Well, as it happened, our final rehearsals and premiere fell right between Barbara's show dates in the Western European capitals, so she came. At rehearsals, she spontaneously took the role of my personal photographer, taking the few snaps that document me on the job. I felt awkward to have so little time for her, since she had made the trip and all, but she made it clear she was having the time of her life. The one time I was able to sneak away for lunch, I took her to what in those frontier-town days was the restaurant for those in the know, below street level in what looked like a private residence. It was very quiet, too quiet, and the few other patrons had the sullen look of local mafia, which, judging by the prices, they probably were. The oversize pages of the menu were carbon copies out of a typewriter, cased in plastic. Barbara burst out laughing when she discovered the Frogs Paws. Her pleas for a copy to take home—alas, this was long before smart phones—were unavailing.

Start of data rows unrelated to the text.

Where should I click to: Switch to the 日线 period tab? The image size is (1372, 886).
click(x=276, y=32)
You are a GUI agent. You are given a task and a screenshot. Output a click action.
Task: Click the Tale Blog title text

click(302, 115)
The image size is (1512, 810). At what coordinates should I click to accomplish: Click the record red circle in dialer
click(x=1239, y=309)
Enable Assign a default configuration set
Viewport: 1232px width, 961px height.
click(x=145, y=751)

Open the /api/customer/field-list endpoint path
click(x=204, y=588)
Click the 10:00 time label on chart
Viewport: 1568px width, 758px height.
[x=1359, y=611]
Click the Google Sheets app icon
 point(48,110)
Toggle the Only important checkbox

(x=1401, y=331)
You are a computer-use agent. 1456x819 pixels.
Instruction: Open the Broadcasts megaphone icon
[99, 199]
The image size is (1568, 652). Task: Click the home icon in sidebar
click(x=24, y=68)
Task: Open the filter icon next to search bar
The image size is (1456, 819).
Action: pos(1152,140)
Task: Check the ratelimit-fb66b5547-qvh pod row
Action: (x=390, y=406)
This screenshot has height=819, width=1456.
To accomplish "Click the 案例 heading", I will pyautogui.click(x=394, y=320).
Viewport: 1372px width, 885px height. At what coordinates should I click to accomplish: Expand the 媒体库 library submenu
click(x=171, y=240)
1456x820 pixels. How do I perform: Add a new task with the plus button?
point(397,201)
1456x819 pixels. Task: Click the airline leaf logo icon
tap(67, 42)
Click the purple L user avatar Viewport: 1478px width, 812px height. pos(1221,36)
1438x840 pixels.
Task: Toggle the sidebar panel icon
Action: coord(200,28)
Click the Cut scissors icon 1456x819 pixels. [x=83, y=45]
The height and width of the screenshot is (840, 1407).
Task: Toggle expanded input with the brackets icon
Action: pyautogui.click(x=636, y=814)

The next day, she was on hand to shoot what must have been the strangest dress rehearsal she had ever seen. The singers began in street clothes, changing into their costumes as the wardrobe department unpacked them from crates just arriving by truck. On the champagne-dinner cruise on the Neva after the premiere, she sat at Valery's side at the head table, radiant through speeches that went on until dawn, many of them in Russian. She left St. Petersburg wishing to return to sing on the heavenly stage of the Mariinsky—one wish, alas, that never did come true.
To close a show—whether in the shoebox that is Feinstein's or the cavern that is the Metropolitan Opera—Barbara would switch off the mic for one last, unplugged encore: unforgettable moments of sheer bliss. Offhand, I'd couldn't list them, but to me, one by Harvey Schmidt and Tom Jones, from The Fantasticks, may stand for all.
When the moon was young,
When the month was May,
When the stage was hung for my holiday,
I saw shining lights
But I never knew:
They were you.
They were you.
They were you.
When the dance was done,
When I went my way,
When I tried to find rainbows far away,
All the lovely lights
Seemed to fade from view:
They were you.
They were you.
They were you.
Without you near me,
I can't see.
When you're near me,
Wonderful things come to be.
Every secret prayer,
Every fancy free,
Everything I dared for both you and me.
All my wildest dreams
Multiplied by two
They were you.
They were you.
They were you.
If you never heard Barbara sing it, imagine.